Pour les responsables du Haut commissariat des Nations Unies pour les réfugiés (UNHCR), la journée du 20 juin "devrait être un temps de réflexion sur l’incroyable courage et la persévérance de ceux qui ont tout perdu mais qui refusent de perdre espoir".

A Paris, en marge d’une exposition photos organisée sur le Parvis des droits de l’Homme du Trocadéro, c’est Marie-Ange Lescure, la porte parole de l’UNHCR qui explique la portée de la question. Avec regret, elle évoque d’abord le cas de "centaines de milliers d’africains persécutés dans l’anonymat". Selon cette ancienne journaliste, aujourd’hui pleinement engagée dans le HCR, "ces populations empêchées de franchir les frontières internationales ne bénéficient pas de l’assistance accordée aux réfugiés statutaires". Le dossier est, dit-elle, lourd et nécessite un traitement particulier : "Les déplacés internes sont, aujourd’hui, l’une nos plus grandes préoccupations", insiste t-elle en citant les exemples du Darfour, de l’Ouganda et du Kenya où des millions de personnes sont omises par les statistiques officielles.

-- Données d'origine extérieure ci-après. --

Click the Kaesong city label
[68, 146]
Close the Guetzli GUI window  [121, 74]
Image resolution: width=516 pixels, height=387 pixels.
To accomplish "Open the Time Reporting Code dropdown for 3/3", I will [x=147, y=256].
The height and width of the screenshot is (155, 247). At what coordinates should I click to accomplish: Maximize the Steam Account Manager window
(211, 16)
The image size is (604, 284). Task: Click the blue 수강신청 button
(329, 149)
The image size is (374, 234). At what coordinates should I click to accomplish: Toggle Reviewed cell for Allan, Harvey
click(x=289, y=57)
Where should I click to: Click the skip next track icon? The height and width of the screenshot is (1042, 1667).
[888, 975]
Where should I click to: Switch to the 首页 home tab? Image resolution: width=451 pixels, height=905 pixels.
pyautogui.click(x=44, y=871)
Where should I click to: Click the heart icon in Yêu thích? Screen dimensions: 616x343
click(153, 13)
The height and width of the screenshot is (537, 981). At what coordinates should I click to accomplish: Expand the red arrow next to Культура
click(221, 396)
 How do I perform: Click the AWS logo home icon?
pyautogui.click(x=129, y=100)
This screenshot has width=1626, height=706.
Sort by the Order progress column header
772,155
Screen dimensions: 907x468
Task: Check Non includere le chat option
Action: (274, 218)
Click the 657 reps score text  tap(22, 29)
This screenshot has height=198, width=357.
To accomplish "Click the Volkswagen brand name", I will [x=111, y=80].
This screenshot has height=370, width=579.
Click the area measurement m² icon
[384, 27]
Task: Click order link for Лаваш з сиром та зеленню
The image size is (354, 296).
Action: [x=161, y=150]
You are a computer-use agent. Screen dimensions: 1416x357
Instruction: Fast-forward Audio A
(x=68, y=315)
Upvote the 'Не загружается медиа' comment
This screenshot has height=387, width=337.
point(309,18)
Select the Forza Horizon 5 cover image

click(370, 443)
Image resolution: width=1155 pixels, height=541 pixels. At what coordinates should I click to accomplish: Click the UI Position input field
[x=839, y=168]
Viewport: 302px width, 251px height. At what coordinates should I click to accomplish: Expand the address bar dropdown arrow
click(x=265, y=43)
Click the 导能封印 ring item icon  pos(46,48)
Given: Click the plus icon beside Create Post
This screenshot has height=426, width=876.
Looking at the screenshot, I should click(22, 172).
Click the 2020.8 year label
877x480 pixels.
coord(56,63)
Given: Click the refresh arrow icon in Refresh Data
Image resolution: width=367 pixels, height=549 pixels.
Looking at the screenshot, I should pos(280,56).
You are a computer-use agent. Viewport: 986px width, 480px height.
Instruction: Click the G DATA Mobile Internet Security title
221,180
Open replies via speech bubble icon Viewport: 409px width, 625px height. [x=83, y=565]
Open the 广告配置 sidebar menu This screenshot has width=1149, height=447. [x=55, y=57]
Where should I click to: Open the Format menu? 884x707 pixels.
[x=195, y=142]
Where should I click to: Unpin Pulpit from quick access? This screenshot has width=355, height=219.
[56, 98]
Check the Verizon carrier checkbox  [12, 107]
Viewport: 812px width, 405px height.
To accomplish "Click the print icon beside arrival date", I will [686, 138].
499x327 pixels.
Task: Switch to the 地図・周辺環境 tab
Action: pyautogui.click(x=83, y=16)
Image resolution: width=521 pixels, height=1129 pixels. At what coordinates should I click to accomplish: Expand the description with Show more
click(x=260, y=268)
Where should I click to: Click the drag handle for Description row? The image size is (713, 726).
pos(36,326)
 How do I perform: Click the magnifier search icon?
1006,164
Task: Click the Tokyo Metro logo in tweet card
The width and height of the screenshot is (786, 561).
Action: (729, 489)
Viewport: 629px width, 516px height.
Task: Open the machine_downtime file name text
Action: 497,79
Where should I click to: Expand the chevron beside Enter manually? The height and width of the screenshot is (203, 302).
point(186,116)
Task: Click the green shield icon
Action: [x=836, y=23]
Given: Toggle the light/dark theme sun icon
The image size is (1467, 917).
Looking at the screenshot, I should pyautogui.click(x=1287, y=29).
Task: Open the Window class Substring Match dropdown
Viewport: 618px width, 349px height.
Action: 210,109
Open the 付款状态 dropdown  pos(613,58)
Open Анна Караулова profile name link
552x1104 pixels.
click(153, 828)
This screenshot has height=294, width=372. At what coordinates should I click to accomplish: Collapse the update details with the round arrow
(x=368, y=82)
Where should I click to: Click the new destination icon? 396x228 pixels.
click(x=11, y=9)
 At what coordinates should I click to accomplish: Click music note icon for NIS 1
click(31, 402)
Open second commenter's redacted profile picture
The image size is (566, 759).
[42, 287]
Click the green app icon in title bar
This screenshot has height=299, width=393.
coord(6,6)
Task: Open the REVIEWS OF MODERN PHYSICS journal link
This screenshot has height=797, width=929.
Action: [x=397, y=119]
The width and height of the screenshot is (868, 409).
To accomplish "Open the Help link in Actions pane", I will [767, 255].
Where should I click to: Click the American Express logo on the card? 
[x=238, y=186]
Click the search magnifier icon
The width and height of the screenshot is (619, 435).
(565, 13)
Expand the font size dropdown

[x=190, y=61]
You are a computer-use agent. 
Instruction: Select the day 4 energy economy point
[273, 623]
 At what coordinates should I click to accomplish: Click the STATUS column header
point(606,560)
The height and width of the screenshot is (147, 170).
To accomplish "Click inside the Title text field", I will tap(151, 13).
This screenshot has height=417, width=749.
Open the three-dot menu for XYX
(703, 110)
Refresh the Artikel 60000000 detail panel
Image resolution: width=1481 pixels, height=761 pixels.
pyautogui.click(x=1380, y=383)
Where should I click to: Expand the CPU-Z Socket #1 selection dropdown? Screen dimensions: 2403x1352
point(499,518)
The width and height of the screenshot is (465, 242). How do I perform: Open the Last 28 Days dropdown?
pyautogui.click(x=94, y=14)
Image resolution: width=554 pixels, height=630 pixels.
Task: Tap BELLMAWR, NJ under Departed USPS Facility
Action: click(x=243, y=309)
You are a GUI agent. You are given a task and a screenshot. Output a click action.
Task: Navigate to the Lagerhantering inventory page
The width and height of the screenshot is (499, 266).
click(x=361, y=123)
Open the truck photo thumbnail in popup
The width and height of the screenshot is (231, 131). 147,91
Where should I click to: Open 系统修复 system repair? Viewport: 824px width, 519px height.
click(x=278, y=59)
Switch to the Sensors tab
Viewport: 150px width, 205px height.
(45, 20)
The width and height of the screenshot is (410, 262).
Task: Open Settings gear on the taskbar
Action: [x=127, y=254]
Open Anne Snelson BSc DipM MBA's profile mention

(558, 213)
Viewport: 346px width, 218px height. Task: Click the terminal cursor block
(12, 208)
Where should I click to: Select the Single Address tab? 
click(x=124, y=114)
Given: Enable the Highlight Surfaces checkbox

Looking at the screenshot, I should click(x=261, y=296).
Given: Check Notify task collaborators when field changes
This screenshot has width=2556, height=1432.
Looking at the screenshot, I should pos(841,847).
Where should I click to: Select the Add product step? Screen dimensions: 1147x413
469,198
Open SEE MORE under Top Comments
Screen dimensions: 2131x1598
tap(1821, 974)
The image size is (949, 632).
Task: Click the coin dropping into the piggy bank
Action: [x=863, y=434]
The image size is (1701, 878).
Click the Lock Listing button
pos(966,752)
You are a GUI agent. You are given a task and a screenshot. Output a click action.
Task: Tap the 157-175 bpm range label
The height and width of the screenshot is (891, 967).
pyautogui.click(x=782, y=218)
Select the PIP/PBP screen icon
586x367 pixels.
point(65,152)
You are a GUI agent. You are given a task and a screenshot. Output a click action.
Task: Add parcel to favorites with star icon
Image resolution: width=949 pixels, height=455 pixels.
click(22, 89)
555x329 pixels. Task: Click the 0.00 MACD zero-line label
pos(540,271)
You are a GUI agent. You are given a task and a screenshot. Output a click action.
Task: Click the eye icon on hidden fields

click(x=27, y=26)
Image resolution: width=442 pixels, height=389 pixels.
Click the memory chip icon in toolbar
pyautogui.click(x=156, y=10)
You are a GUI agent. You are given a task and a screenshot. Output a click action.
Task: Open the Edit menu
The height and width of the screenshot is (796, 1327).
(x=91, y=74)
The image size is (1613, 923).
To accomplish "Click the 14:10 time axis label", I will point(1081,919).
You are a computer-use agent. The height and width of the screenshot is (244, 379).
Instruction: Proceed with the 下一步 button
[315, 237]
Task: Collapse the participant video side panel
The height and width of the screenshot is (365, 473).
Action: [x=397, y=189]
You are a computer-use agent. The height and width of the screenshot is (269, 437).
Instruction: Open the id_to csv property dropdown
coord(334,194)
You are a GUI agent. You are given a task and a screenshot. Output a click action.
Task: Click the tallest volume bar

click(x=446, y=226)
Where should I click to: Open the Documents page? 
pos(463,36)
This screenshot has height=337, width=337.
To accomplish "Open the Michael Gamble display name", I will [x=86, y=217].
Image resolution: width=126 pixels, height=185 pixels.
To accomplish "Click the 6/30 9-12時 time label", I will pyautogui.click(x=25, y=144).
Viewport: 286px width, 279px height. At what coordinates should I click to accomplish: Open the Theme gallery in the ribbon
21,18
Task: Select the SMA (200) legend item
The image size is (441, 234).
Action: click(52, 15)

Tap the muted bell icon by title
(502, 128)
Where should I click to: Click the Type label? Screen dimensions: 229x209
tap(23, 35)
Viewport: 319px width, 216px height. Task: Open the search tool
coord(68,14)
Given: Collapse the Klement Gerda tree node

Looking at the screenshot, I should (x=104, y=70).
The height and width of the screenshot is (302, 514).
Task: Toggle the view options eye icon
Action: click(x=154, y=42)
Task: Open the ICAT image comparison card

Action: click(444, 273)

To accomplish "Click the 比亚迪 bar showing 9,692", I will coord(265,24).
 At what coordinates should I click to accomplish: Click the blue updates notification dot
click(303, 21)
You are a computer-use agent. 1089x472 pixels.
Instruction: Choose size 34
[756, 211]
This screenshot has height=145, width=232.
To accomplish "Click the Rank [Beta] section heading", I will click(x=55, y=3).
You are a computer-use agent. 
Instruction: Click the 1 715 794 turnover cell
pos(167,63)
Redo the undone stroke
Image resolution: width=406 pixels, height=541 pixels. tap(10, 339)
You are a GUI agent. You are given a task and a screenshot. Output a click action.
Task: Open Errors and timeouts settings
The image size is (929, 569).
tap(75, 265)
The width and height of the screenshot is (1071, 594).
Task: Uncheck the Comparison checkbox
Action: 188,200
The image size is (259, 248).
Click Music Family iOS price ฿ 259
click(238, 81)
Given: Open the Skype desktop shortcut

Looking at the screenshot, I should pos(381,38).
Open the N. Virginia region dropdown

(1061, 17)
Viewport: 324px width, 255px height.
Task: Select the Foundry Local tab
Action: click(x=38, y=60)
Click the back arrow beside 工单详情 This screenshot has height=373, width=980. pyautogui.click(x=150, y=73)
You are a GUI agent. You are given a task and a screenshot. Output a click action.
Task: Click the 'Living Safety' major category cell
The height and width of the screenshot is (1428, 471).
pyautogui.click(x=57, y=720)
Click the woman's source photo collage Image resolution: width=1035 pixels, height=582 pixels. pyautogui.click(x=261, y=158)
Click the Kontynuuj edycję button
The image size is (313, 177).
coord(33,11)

Marie-Ange Lescure revient également sur la question du "retour volontaire" qui pose une véritable problématique aux humanitaires. "C’est un processus compliqué", assène-elle en faisant référence aux exilés burundais qui, après des décennies vécues en Tanzanie font le vœu d’un retour compromis au pays d’origine. Tâche impossible, apprend-on, sans l’intervention de l’UNHCR qui doit "remettre en état des infrastructures à même de les accueillir". Au sud du Soudan, les humanitaires procèdent même à des phases de déminage des points d’eau, indique-elle pour souligner les besoins de ceux que le jargon appelle déjà les "retournés".

La mission est tout aussi compliquée dans le traitement "des crises oubliées" du de la R.D.C, du Rwanda, de l’Erythrée et surtout de la Somalie où des milliers de personnes, au péril de leur vie, tentent la traversée du golfe d’Aden dans des embarcations de fortune.
Encore plus périlleuses, les tentatives de fuite vers l’Europe de plus en plus réticente à recevoir tous ces malheureux de l’autre rive. Une réticence que Marie-Ange refuse de juger en appelant "tout simplement" à l’application du droit international : "La loi maritime exige de porter secours à toute personne en détresse" ajoute-t-elle.

Afin d’éviter l’amalgame fait autour d’un réel besoin de protection et le problème de l’immigration clandestine, elle appelle les pays européens à collaborer avec les structures spécialisées telles que l’UNHCR, seules aptes à "séparer le grain de l’ivraie".

Fruit de hasard, au même instant, la porte parole de l’UNHCR assiste à l’interpellation d’un sans papier sur le Parvis des droits de l’Homme. Et Marie- Ange Lescure de conclure : "En somme, nous ne sommes que des docteurs et des infirmiers qui soignons des drames humains". C’est sans doute assez pour entamer la réflexion recommandée par les initiateurs de cette journée dédiée aux réfugiés.